Home | Seminars and Symposia | Past seminars/symposia: Wednesday, October 27, 2004
DTC Seminar Series
by
Oriol Bohigas
CNRS, Orsay, France
Wednesday, October 27, 2004
2:30 pm
402 Walter Library
Wigner introduced random matrices to physics when searching for a guiding principle to understand the properties of the compound nucleus. Experimental observations turned out to be remarkably consistent with random matrix predictions. Could random matrix theory be justified in dynamical terms?

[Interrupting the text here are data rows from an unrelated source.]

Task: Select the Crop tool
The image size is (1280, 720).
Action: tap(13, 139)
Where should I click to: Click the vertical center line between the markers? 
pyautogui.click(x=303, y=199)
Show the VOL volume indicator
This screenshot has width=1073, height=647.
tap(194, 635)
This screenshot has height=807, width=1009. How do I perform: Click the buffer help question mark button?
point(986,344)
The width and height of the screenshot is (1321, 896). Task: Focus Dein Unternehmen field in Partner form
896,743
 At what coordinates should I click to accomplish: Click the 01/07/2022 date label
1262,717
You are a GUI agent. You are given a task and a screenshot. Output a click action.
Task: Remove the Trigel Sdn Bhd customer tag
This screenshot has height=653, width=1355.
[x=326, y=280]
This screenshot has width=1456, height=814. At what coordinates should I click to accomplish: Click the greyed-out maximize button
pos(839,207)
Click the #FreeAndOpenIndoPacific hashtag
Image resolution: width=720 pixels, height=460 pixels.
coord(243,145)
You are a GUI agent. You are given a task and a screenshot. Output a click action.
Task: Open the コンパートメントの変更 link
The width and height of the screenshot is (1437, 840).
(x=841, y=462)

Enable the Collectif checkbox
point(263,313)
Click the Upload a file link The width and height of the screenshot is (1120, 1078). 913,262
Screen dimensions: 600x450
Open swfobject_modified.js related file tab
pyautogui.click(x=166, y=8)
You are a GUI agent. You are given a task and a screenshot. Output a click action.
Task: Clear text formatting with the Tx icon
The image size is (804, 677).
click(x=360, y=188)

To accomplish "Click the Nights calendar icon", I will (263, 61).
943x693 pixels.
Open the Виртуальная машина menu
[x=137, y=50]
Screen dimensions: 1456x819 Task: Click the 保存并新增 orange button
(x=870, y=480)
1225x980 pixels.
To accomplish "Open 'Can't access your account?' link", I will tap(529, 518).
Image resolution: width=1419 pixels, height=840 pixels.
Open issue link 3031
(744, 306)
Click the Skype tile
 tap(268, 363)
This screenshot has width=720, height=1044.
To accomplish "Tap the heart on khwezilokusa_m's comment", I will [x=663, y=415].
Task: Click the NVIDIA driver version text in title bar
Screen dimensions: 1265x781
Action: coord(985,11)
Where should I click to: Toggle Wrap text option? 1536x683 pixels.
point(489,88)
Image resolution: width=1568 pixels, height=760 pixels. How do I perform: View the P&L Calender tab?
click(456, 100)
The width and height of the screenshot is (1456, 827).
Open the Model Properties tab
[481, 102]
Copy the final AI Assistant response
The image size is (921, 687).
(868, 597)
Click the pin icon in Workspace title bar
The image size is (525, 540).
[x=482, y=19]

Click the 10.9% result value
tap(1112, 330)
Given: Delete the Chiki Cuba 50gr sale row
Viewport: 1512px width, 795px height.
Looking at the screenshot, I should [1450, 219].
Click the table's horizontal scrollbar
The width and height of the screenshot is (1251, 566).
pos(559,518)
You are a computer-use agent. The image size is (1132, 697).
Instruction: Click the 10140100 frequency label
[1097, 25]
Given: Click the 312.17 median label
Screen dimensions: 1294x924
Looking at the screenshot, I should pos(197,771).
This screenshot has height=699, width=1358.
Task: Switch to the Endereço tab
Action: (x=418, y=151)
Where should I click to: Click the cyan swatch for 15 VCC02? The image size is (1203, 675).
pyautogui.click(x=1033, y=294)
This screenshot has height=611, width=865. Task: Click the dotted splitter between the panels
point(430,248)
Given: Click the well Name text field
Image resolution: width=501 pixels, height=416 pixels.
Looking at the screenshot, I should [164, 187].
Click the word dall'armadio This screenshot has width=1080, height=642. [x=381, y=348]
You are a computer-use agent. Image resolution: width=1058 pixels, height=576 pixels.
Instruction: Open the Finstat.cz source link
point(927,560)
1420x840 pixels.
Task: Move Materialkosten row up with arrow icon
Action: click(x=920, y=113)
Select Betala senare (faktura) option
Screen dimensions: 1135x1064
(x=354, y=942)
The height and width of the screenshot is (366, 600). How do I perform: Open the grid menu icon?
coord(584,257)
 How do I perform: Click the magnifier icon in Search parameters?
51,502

In order to answer this question some deep connections between quantum behavior of classically chaotic systems (quantum chaos) and random matrices were found. Extensions, which are of interest from the number-theoretic viewpoint, have also been investigated. This itinerary will be sketched, as well as some recent miscellaneous problems.
Oriol Bohigas is currently Directeur de Recherches, CNRS, at Laboratoire de Physique Théorique et Modèles Statistiques (LPTMS), in Orsay, France. His interests inlcude: theoretical physics, resarch in nuclear structure physics, nuclear spectroscopy, collective excitations, applications of random matrix theories, quantum chaos, random polynomials and some connections to number theoretical problems. He received the Holweck Prize of the Institute of Physics, UK in 1999.